Step 2: Figure out the product part!
We have a "matrix" (a box of numbers) multiplied by our $\mathbf{y}(t)$. This is like a special way of combining numbers.
$\left[\begin{array}{ll} 1 & t \\ t^{2} & 1 \end{array}\right] \mathbf{y}(t) = \left[\begin{array}{ll} 1 & t \\ t^{2} & 1 \end{array}\right] \begin{bmatrix} t+\alpha \\ t^2+\beta \end{bmatrix}$
For the top part, we do: $1 \times (t+\alpha) + t \times (t^2+\beta)$
This becomes $t+\alpha + t^3+t\beta = t^3 + t(1+\beta) + \alpha$.
For the bottom part, we do: $t^2 \times (t+\alpha) + 1 \times (t^2+\beta)$
This becomes $t^3+t^2\alpha + t^2+\beta = t^3 + t^2(1+\alpha) + \beta$.
So, the product part is $\begin{bmatrix} t^3 + t(1+\beta) + \alpha \\ t^3 + t^2(1+\alpha) + \beta \end{bmatrix}$.

Step 3: Find what $\mathbf{g}(t)$ must be!
The problem tells us that $\mathbf{y}^{\prime}(t)$ is equal to the product part *plus* $\mathbf{g}(t)$.
So, $\mathbf{g}(t)$ must be $\mathbf{y}^{\prime}(t)$ *minus* the product part!
$\mathbf{g}(t) = \begin{bmatrix} 1 \\ 2t \end{bmatrix} - \begin{bmatrix} t^3 + t(1+\beta) + \alpha \\ t^3 + t^2(1+\alpha) + \beta \end{bmatrix}$
This gives us $\mathbf{g}(t) = \begin{bmatrix} 1 - (t^3 + t(1+\beta) + \alpha) \\ 2t - (t^3 + t^2(1+\alpha) + \beta) \end{bmatrix}$.

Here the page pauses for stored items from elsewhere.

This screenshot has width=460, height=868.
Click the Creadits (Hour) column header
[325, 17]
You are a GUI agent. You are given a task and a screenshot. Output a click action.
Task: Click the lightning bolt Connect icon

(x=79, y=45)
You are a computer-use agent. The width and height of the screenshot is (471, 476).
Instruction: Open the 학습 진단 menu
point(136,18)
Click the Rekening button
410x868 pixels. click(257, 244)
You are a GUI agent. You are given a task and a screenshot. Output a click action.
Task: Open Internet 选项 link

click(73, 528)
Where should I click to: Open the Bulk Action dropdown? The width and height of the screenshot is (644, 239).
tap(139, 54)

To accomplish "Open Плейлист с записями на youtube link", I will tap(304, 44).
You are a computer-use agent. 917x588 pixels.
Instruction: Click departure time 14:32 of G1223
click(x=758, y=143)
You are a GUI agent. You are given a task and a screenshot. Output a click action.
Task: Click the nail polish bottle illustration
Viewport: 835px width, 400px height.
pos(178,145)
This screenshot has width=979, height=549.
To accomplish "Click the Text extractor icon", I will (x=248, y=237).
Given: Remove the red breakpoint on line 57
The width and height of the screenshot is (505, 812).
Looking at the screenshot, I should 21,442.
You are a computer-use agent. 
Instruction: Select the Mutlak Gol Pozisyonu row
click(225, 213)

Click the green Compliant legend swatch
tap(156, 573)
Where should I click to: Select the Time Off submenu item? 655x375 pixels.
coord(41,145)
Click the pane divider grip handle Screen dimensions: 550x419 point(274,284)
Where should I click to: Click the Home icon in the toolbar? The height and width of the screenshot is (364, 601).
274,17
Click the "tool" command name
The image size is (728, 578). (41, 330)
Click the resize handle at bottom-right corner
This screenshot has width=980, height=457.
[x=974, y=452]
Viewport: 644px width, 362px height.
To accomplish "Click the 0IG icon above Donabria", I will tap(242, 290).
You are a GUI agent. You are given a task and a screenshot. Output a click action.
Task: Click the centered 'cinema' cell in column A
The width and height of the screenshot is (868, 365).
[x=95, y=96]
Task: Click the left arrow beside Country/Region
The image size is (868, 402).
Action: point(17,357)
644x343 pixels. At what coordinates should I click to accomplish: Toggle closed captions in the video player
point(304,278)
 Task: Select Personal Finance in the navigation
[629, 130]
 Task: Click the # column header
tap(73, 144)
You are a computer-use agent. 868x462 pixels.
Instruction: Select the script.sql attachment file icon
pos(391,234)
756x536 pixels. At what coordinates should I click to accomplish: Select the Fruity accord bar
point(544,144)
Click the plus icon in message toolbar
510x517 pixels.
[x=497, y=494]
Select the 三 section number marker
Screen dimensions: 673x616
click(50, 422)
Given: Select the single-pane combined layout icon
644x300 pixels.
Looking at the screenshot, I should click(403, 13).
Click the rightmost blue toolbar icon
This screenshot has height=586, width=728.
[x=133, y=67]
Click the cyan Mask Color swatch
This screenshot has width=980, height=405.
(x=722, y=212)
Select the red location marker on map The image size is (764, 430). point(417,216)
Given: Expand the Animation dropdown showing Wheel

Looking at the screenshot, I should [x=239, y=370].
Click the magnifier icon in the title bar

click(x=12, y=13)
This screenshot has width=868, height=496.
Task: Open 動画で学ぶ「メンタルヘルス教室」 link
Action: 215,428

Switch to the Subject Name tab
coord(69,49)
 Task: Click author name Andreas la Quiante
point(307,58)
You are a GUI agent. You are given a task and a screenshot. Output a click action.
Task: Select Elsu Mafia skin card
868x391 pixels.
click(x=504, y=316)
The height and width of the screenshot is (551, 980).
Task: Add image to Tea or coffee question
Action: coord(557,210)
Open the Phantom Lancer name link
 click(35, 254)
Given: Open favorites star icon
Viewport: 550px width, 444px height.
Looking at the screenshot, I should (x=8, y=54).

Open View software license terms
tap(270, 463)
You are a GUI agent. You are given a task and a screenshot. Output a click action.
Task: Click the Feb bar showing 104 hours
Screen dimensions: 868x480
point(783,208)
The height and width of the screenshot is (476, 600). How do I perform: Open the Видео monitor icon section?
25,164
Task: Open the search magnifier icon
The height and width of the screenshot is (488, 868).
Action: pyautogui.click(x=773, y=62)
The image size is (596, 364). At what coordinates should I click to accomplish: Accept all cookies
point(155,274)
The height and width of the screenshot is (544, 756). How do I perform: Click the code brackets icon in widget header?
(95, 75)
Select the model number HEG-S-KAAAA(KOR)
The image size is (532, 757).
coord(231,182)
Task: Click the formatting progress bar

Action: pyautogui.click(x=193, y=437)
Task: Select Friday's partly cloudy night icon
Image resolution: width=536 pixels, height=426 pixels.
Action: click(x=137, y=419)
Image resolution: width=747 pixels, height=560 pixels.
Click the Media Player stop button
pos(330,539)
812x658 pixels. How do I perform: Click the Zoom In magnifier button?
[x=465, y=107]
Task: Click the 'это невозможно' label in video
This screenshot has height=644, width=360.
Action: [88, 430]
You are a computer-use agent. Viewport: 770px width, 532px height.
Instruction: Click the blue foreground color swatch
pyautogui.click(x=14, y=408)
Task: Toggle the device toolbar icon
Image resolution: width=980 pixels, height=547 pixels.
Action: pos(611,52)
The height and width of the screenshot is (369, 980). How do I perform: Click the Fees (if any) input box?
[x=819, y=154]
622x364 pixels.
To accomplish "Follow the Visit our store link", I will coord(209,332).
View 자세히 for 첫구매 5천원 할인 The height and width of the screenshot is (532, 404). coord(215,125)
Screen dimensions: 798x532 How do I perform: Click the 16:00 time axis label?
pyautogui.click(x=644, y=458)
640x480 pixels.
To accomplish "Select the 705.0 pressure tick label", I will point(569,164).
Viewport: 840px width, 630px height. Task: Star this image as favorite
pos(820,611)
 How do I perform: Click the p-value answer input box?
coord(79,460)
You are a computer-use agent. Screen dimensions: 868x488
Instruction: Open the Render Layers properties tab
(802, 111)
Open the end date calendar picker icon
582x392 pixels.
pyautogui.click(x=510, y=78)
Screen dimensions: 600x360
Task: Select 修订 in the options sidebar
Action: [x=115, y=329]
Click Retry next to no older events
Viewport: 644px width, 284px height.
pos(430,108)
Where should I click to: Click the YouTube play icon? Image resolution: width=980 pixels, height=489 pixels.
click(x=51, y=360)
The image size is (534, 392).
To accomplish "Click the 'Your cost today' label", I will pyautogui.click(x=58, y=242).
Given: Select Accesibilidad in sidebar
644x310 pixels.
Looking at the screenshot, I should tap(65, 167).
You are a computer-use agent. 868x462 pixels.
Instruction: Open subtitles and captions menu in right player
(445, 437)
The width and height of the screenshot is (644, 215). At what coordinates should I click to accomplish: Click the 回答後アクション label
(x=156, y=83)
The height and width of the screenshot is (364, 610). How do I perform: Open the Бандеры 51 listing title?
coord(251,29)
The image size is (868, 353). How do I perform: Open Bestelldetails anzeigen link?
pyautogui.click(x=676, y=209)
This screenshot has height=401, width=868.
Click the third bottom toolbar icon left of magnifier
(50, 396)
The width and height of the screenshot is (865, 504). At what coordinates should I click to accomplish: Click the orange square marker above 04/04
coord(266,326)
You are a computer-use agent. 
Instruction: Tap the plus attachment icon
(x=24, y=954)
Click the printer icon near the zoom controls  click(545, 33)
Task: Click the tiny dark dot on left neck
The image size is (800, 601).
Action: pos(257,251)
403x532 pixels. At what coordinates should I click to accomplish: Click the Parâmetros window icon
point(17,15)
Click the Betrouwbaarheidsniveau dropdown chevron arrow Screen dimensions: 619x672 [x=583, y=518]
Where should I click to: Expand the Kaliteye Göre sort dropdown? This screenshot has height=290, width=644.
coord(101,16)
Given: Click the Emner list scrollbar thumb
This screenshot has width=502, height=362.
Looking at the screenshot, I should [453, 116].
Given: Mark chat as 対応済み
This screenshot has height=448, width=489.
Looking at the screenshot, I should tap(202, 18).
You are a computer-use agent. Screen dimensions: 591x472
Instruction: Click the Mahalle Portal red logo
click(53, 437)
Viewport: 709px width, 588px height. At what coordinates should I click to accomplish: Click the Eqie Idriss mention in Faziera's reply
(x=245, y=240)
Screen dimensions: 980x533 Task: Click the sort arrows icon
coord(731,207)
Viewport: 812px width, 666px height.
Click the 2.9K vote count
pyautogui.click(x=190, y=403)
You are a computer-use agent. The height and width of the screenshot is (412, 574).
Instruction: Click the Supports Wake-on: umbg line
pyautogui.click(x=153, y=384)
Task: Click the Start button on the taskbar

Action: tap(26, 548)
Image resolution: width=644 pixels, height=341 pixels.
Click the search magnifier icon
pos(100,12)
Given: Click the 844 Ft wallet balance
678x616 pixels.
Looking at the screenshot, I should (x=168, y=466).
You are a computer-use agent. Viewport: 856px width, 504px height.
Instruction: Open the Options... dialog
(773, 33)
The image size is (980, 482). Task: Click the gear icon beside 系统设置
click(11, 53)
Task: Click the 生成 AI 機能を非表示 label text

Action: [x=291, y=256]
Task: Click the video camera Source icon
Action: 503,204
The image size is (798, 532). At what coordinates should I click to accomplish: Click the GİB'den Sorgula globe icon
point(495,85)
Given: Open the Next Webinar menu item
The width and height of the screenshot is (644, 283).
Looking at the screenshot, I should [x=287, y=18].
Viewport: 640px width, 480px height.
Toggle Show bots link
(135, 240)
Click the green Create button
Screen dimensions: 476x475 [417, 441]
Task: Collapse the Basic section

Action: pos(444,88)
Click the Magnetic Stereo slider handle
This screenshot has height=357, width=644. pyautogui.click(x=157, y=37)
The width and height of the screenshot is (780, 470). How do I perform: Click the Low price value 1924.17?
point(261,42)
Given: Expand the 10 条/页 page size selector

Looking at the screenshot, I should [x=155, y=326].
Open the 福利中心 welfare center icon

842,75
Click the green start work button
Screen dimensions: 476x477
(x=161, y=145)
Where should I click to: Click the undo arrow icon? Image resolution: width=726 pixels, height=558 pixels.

Step 4: Use the starting numbers to find $\alpha$ and $\beta$!
We know that when $t=1$, $\mathbf{y}(1)=\left[\begin{array}{r} 2 \\ -1 \end{array}\right]$.
Let's plug $t=1$ into our formula for $\mathbf{y}(t)$:
$\mathbf{y}(1)=\left[\begin{array}{c} 1+\alpha \\ 1^{2}+\beta \end{array}\right] = \left[\begin{array}{c} 1+\alpha \\ 1+\beta \end{array}\right]$.
Now we match these up with the given starting numbers:
$1+\alpha = 2 \Rightarrow \alpha = 2-1 = 1$.
$1+\beta = -1 \Rightarrow \beta = -1-1 = -2$.
So, we found $\alpha=1$ and $\beta=-2$!

Step 5: Put everything together to find the final $\mathbf{g}(t)$!
Now that we know $\alpha=1$ and $\beta=-2$, we can plug these into our $\mathbf{g}(t)$ formula from Step 3.
Let's find the values for the parts with $\alpha$ and $\beta$:
$1+\beta = 1+(-2) = -1$.
$1+\alpha = 1+1 = 2$.
Now, substitute these into $\mathbf{g}(t)$:
$\mathbf{g}(t) = \begin{bmatrix} 1 - t^3 - t(-1) - 1 \\ 2t - t^3 - t^2(2) - (-2) \end{bmatrix}$
$\mathbf{g}(t) = \begin{bmatrix} 1 - t^3 + t - 1 \\ 2t - t^3 - 2t^2 + 2 \end{bmatrix}$
Finally, simplify the terms:
$\mathbf{g}(t) = \begin{bmatrix} -t^3 + t \\ -t^3 - 2t^2 + 2t + 2 \end{bmatrix}$.

And there you have it! We figured out all the missing parts of the puzzle!